Assignment: In the reply, include exactly the lines of the entries below from the first to the line with "Given: Open the site search magnifier icon", that line included.

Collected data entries

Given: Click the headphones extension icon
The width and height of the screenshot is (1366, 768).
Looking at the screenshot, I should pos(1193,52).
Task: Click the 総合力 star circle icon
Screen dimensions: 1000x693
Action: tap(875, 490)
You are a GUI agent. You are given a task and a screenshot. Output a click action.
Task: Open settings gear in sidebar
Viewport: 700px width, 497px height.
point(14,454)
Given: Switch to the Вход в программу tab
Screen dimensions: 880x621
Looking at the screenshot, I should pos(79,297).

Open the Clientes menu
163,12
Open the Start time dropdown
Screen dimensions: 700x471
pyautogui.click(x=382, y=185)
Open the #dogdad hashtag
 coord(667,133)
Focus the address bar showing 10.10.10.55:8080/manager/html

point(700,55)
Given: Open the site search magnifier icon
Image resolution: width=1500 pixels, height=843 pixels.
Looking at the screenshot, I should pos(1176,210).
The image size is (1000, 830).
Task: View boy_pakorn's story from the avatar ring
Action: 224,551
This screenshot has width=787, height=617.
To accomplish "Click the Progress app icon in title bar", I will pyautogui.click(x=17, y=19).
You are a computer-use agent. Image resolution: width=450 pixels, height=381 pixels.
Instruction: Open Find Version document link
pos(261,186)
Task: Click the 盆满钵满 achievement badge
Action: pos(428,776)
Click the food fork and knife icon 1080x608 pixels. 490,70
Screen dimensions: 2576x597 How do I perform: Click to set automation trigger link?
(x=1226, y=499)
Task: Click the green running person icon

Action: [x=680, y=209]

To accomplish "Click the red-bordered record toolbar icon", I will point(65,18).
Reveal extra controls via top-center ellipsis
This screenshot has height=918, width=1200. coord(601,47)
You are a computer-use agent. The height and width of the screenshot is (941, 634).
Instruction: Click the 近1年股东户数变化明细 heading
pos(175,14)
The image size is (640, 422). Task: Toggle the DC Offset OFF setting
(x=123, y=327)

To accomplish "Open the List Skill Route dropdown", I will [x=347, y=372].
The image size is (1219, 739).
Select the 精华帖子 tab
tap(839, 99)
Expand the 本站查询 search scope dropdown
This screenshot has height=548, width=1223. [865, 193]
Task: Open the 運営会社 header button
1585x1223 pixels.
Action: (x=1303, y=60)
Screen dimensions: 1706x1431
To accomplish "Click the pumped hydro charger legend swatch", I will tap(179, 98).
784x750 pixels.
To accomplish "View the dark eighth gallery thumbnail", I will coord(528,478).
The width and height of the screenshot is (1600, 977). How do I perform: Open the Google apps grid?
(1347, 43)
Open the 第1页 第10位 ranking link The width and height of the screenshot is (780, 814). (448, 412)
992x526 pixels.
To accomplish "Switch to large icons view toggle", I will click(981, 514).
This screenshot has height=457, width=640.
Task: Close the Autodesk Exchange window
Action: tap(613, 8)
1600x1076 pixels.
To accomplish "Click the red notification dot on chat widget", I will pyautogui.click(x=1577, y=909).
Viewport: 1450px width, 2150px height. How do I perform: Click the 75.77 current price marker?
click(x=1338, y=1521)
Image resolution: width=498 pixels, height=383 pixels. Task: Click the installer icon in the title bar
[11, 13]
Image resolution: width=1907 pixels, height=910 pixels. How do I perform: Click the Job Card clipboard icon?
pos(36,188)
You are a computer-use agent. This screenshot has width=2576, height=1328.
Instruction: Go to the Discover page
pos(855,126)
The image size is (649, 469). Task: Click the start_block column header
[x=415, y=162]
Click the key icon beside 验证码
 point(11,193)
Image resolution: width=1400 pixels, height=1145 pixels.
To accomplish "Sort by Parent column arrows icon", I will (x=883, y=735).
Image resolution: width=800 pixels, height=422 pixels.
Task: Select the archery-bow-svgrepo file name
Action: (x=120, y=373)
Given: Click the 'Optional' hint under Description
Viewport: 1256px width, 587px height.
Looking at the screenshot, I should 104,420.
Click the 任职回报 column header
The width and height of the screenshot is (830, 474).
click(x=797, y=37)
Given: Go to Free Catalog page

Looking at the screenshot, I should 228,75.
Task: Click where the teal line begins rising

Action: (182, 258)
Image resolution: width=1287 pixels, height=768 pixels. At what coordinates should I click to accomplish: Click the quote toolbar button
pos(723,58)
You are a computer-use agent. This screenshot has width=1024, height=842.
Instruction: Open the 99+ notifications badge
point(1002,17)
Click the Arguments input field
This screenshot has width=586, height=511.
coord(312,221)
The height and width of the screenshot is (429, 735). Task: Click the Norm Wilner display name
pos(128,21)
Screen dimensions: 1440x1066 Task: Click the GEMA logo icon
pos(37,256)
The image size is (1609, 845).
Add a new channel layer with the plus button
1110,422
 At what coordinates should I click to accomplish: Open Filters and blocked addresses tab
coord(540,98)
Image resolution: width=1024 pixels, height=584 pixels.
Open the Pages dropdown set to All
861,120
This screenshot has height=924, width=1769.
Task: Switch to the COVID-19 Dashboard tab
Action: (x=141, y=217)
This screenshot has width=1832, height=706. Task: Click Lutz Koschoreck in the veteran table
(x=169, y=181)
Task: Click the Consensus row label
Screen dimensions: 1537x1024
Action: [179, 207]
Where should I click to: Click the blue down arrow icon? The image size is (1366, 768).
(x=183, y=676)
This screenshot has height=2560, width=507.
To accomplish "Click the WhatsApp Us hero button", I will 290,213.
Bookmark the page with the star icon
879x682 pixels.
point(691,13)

Result:
Given: Click the headphones extension icon
The width and height of the screenshot is (1366, 768).
Looking at the screenshot, I should pos(1193,52).
Task: Click the 総合力 star circle icon
Screen dimensions: 1000x693
Action: tap(875, 490)
You are a GUI agent. You are given a task and a screenshot. Output a click action.
Task: Open settings gear in sidebar
Viewport: 700px width, 497px height.
point(14,454)
Given: Switch to the Вход в программу tab
Screen dimensions: 880x621
Looking at the screenshot, I should pos(79,297).

Open the Clientes menu
163,12
Open the Start time dropdown
Screen dimensions: 700x471
pyautogui.click(x=382, y=185)
Open the #dogdad hashtag
 coord(667,133)
Focus the address bar showing 10.10.10.55:8080/manager/html

point(700,55)
Given: Open the site search magnifier icon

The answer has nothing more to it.